== Segment start ==
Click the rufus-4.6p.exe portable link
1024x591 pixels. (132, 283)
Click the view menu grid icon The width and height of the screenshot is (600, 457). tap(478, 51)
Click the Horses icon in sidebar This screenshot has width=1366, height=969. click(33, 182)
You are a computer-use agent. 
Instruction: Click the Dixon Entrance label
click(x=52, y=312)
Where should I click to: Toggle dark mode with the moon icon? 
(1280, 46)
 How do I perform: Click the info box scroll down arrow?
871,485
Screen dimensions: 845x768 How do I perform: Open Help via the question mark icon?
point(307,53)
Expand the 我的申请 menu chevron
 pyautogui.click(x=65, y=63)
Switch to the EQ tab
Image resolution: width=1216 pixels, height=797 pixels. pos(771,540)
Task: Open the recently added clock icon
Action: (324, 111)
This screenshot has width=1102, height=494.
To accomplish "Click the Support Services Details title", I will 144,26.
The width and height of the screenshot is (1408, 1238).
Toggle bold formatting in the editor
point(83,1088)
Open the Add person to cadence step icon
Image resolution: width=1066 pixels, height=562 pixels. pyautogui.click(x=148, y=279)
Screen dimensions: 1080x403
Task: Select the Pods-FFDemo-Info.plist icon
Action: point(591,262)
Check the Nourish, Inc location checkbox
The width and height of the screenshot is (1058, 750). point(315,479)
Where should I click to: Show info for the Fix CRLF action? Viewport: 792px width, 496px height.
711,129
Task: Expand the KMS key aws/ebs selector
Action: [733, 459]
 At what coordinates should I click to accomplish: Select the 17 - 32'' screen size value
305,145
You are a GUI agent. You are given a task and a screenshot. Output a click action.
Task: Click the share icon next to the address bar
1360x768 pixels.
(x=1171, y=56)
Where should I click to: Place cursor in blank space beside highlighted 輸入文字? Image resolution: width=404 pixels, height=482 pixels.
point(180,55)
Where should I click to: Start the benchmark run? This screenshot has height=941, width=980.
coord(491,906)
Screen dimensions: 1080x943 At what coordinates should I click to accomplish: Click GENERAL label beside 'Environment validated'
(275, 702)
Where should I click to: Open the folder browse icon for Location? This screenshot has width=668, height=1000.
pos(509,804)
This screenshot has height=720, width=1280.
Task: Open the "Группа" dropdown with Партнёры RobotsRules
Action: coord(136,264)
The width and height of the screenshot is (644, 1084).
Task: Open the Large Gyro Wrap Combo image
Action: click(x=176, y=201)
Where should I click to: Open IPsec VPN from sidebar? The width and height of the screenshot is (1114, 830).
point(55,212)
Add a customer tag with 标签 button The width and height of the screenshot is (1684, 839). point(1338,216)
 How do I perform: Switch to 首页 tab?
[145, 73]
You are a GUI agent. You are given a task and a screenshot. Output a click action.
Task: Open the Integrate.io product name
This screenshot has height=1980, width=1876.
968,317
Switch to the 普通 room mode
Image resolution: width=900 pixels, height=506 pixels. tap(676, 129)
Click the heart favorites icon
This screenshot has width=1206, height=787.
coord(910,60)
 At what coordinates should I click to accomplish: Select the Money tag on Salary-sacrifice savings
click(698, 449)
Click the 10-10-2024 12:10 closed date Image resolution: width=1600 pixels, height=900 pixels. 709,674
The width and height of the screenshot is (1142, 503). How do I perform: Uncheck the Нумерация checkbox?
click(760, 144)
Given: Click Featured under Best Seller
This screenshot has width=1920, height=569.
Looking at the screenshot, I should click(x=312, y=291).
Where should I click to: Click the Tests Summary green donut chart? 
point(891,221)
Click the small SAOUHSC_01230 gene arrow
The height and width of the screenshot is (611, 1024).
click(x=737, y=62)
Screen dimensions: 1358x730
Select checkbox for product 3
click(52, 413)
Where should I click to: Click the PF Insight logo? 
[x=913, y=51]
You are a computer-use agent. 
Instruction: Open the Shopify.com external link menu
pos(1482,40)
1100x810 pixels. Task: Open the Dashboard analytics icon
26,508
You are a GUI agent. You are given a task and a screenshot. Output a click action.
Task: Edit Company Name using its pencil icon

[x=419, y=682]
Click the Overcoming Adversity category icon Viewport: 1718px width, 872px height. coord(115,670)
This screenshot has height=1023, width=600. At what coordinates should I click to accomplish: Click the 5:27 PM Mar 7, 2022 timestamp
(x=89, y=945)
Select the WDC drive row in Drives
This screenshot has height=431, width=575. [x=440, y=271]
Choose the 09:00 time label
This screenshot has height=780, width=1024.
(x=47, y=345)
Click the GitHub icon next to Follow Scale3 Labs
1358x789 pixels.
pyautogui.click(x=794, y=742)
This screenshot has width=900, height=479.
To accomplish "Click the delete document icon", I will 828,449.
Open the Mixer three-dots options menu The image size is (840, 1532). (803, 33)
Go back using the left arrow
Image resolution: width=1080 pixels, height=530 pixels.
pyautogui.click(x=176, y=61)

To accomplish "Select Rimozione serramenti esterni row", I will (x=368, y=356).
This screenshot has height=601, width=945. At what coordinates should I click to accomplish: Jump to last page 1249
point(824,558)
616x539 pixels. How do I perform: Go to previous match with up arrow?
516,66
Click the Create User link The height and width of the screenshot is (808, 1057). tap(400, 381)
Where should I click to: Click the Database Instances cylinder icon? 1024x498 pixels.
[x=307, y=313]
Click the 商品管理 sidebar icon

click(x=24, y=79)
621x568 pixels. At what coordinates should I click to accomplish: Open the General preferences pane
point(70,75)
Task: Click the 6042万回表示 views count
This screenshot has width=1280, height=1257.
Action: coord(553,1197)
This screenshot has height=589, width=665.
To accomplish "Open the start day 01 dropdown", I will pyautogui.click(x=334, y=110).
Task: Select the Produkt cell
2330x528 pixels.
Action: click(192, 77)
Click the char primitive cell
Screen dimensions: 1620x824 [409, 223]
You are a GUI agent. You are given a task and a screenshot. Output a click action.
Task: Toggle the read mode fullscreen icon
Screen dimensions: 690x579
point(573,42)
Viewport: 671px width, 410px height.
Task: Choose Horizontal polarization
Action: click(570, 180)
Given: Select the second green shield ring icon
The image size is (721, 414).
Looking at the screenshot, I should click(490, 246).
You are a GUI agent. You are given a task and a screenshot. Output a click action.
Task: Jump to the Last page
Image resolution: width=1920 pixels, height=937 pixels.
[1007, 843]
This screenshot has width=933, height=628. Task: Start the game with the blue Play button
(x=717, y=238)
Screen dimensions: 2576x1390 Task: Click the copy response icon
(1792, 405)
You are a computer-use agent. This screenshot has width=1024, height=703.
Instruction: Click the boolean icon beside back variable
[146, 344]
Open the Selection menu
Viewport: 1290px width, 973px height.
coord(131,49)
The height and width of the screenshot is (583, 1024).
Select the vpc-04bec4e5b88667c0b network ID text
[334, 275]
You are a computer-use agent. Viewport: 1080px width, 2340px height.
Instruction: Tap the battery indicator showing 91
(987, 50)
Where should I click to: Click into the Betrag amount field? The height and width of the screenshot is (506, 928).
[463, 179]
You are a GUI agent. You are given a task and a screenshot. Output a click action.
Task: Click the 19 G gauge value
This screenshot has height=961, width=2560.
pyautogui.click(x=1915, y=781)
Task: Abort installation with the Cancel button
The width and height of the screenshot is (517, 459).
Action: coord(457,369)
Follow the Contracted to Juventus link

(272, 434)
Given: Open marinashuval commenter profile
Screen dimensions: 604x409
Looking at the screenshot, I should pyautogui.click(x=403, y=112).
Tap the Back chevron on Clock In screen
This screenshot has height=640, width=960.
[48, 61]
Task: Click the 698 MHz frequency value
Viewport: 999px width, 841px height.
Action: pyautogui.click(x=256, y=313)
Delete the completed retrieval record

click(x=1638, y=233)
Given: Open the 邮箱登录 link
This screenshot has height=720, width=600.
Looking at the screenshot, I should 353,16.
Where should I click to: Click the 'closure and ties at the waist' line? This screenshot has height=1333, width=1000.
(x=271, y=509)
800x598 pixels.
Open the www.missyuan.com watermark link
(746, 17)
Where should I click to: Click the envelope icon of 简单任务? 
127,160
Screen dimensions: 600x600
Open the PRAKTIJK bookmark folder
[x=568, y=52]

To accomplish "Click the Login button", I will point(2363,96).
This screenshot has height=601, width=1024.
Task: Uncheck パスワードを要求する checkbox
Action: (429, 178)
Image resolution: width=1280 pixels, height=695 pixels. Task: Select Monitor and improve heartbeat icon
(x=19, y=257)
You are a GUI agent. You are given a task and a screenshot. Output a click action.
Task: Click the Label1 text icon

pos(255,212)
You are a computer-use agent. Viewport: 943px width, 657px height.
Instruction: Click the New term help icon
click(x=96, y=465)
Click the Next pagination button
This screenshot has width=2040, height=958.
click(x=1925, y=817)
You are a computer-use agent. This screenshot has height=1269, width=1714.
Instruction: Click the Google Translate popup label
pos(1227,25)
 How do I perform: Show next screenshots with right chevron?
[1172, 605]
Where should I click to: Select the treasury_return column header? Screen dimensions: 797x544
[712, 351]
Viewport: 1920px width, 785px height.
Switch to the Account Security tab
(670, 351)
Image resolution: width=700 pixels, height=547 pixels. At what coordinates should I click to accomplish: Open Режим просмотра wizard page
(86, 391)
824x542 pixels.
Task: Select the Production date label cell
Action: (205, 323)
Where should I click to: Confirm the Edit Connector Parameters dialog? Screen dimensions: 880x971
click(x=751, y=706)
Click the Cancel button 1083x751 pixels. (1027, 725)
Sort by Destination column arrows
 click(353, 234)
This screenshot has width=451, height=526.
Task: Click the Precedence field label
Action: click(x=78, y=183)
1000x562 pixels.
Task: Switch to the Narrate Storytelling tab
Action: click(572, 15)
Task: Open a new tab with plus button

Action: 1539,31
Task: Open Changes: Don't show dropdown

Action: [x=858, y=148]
== Segment end ==
Within the records above, how many lines include the word "Cancel"? State the number by itself.

ANSWER SPACE: 2